The Problem of Pleasure
Title | The Problem of Pleasure PDF eBook |
Author | Carol Jones |
Publisher | Routledge |
Pages | 282 |
Release | 2013-03-01 |
Genre | Social Science |
ISBN | 1136598693 |
The tourism and leisure industries are big business. Opportunities for leisure and tourism have escalated as disposable income, technology, travel and education have become increasingly available in recent times. However, this trend has been juxtaposed with an increase in crime, particularly since the early the 1950s. Acquisitive crimes have been facilitated with the development of more portable and valuable commodities; some activities, such as drink driving and disorder, have now been socially defined as crimes and are more readily identified through new technology such as the increasing use of CCTV. The Problem of Pleasure covers them all. The purpose of this book is to inform and enlighten a range of readers, whose interests may be academic or commercial on possible crime events and modus operandi of criminals. The book has a global perspective, bringing together leading academics from the UK, the US, South Africa, Australia and New Zealand who examine several aspects of leisure that are vulnerable to crime, from illegal hunting to street racing, as well as the impact of crime upon tourists and the tourism industry.
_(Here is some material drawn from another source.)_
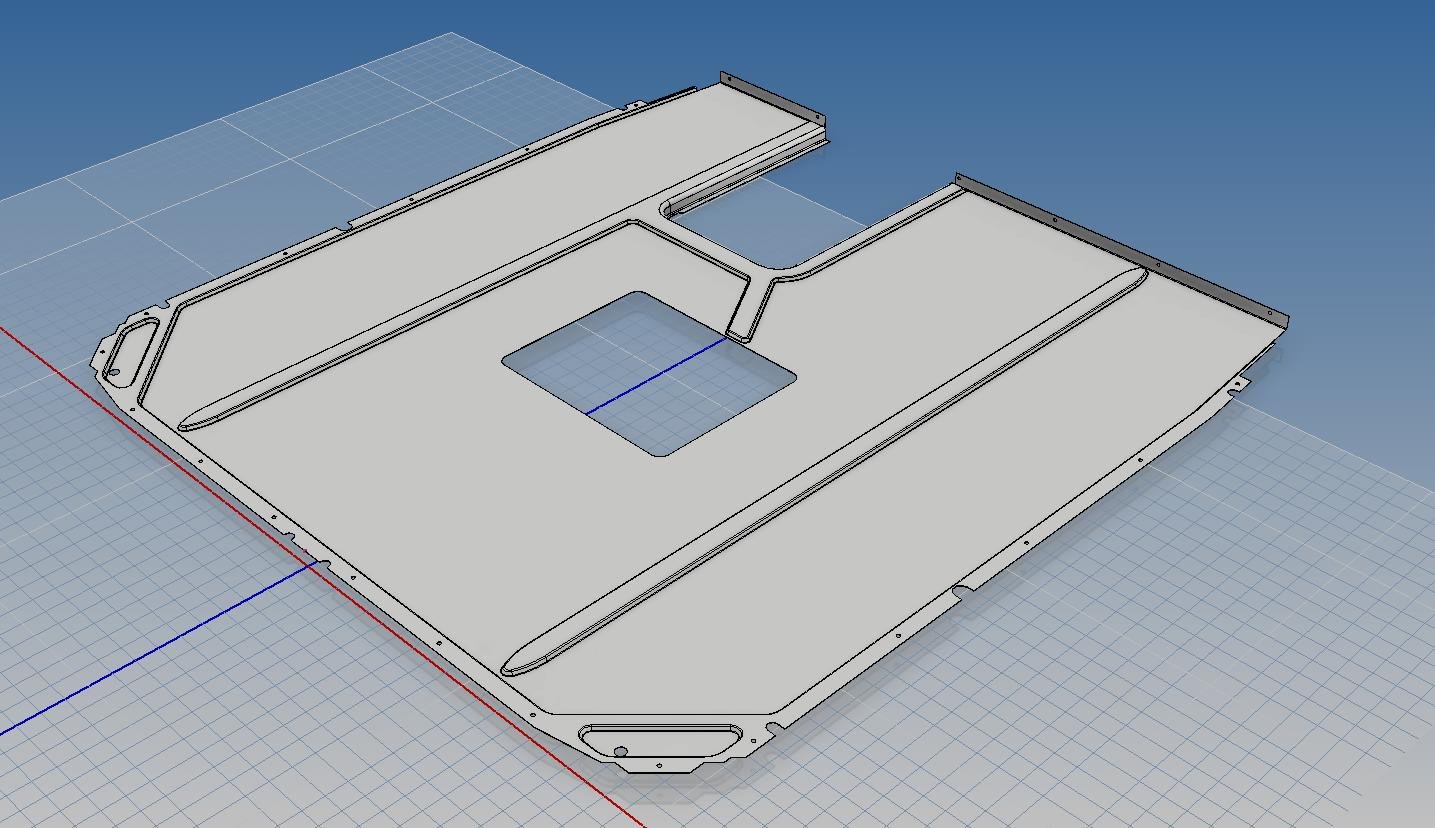
Task: Click the small notch right of the bottom oval pocket
Action: [x=773, y=724]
This book will be a key text for students of tourism and leisure as well as criminology and sociology; people working in the tourism and recreation industry; policy makers and the police.
The Trouble with Pleasure
Title | The Trouble with Pleasure PDF eBook |
Author | Aaron Schuster |
Publisher | MIT Press |
Pages | 241 |
Release | 2016-02-26 |
Genre | Philosophy |
ISBN | 0262528592 |
An investigation into the strange and troublesome relationship to pleasure that defines the human being, drawing on the disparate perspectives of Deleuze and Lacan. Is pleasure a rotten idea, mired in negativity and lack, which should be abandoned in favor of a new concept of desire? Or is desire itself fundamentally a matter of lack, absence, and loss? This is one of the crucial issues dividing the work of Gilles Deleuze and Jacques Lacan, two of the most formidable figures of postwar French thought. Though the encounter with psychoanalysis deeply marked Deleuze's work, we are yet to have a critical account of the very different postures he adopted toward psychoanalysis, and especially Lacanian theory, throughout his career. In The Trouble with Pleasure, Aaron Schuster tackles this tangled relationship head on. The result is neither a Lacanian reading of Deleuze nor a Deleuzian reading of Lacan but rather a systematic and comparative analysis that identifies concerns common to both thinkers and their ultimately incompatible ways of addressing them. Schuster focuses on drive and desire—the strange, convoluted relationship of human beings to the forces that move them from within—“the trouble with pleasure." Along the way, Schuster offers his own engaging and surprising conceptual analyses and inventive examples. In the “Critique of Pure Complaint” he provides a philosophy of complaining, ranging from Freud's theory of neurosis to Spinoza's intellectual complaint of God and the Deleuzian great complaint. Schuster goes on to elaborate, among other things, a theory of love as “mutually compatible symptoms”; an original philosophical history of pleasure, including a hypothetical Heideggerian treatise and a Platonic theory of true pleasure; and an exploration of the 1920s “literature of the death drive,” including Thomas Mann, Italo Svevo, and Blaise Cendrars.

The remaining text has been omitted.